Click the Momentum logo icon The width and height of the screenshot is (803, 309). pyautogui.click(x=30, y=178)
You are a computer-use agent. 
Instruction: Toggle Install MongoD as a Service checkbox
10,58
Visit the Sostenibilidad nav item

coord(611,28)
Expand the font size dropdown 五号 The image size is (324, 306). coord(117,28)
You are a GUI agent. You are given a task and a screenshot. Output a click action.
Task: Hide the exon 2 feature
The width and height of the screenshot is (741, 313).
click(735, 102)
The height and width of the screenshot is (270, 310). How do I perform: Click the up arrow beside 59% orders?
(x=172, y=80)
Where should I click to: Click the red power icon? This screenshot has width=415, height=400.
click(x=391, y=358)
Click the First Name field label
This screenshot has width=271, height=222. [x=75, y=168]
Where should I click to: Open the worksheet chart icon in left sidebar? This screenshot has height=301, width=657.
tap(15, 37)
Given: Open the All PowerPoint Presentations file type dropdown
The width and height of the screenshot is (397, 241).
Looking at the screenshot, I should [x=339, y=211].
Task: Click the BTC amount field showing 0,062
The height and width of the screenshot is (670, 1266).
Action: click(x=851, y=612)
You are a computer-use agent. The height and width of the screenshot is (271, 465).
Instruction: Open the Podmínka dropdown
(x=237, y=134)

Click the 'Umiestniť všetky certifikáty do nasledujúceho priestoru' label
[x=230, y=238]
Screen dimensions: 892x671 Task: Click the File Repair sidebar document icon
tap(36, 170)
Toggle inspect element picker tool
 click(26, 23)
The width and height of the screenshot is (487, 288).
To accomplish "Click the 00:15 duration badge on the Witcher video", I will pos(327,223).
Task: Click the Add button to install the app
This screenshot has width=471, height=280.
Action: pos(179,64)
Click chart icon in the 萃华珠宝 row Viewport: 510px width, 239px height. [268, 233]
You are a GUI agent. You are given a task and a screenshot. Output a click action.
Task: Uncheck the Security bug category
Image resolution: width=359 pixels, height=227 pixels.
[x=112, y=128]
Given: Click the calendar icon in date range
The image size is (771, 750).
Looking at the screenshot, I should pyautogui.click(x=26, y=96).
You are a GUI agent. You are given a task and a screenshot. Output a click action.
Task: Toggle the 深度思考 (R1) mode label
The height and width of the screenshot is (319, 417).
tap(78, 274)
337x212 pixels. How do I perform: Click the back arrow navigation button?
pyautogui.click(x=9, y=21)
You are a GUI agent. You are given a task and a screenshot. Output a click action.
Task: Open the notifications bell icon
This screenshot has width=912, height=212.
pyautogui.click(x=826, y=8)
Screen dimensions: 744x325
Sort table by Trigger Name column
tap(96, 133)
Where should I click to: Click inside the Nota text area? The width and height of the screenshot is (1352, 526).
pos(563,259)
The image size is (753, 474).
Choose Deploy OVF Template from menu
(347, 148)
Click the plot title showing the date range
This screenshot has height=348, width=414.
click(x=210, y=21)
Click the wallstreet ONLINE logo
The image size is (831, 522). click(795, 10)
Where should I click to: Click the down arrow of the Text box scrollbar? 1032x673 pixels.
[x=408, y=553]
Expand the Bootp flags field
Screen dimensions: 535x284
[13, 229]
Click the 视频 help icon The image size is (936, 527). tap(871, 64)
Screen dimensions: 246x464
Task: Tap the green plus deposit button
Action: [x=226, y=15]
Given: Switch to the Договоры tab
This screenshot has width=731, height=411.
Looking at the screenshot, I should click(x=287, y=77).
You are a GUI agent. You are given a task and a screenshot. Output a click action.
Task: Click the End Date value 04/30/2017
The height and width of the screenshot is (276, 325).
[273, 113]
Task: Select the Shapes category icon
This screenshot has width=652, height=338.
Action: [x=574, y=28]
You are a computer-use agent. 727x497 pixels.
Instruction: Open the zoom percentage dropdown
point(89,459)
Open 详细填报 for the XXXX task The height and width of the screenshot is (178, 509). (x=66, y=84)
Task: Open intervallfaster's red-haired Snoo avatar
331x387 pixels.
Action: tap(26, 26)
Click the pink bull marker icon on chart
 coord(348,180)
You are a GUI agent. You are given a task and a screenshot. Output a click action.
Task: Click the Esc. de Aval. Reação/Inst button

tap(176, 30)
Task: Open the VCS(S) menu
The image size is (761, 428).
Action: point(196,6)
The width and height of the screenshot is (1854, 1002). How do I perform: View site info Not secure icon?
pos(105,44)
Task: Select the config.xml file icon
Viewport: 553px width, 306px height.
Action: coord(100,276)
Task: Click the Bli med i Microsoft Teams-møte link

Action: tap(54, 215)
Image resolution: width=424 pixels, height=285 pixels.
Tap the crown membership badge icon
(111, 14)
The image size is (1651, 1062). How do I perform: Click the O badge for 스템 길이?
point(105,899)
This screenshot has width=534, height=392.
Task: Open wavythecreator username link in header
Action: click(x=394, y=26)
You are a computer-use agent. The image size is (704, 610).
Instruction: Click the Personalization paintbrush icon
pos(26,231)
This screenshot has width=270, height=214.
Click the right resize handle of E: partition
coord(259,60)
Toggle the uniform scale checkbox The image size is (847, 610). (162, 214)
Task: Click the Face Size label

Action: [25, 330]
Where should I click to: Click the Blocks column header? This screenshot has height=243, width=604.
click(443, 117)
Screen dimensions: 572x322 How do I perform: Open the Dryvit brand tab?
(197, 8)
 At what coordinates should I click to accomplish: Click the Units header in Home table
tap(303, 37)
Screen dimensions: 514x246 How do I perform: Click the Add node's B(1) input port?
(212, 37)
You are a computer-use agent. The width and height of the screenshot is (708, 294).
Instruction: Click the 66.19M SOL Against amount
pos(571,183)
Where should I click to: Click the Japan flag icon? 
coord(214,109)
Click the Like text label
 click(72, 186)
◇ ◇ ◇ ◇ ◇
Aim of the exercise: For this exercise, output exactly the lines above from the line with "You are a computer-use agent. 727x497 pixels." to the line with "Task: Select the config.xml file icon", counting both, and leave out the rest.

Solution for this exercise:
You are a computer-use agent. 727x497 pixels.
Instruction: Open the zoom percentage dropdown
point(89,459)
Open 详细填报 for the XXXX task The height and width of the screenshot is (178, 509). (x=66, y=84)
Task: Open intervallfaster's red-haired Snoo avatar
331x387 pixels.
Action: tap(26, 26)
Click the pink bull marker icon on chart
 coord(348,180)
You are a GUI agent. You are given a task and a screenshot. Output a click action.
Task: Click the Esc. de Aval. Reação/Inst button

tap(176, 30)
Task: Open the VCS(S) menu
The image size is (761, 428).
Action: point(196,6)
The width and height of the screenshot is (1854, 1002). How do I perform: View site info Not secure icon?
pos(105,44)
Task: Select the config.xml file icon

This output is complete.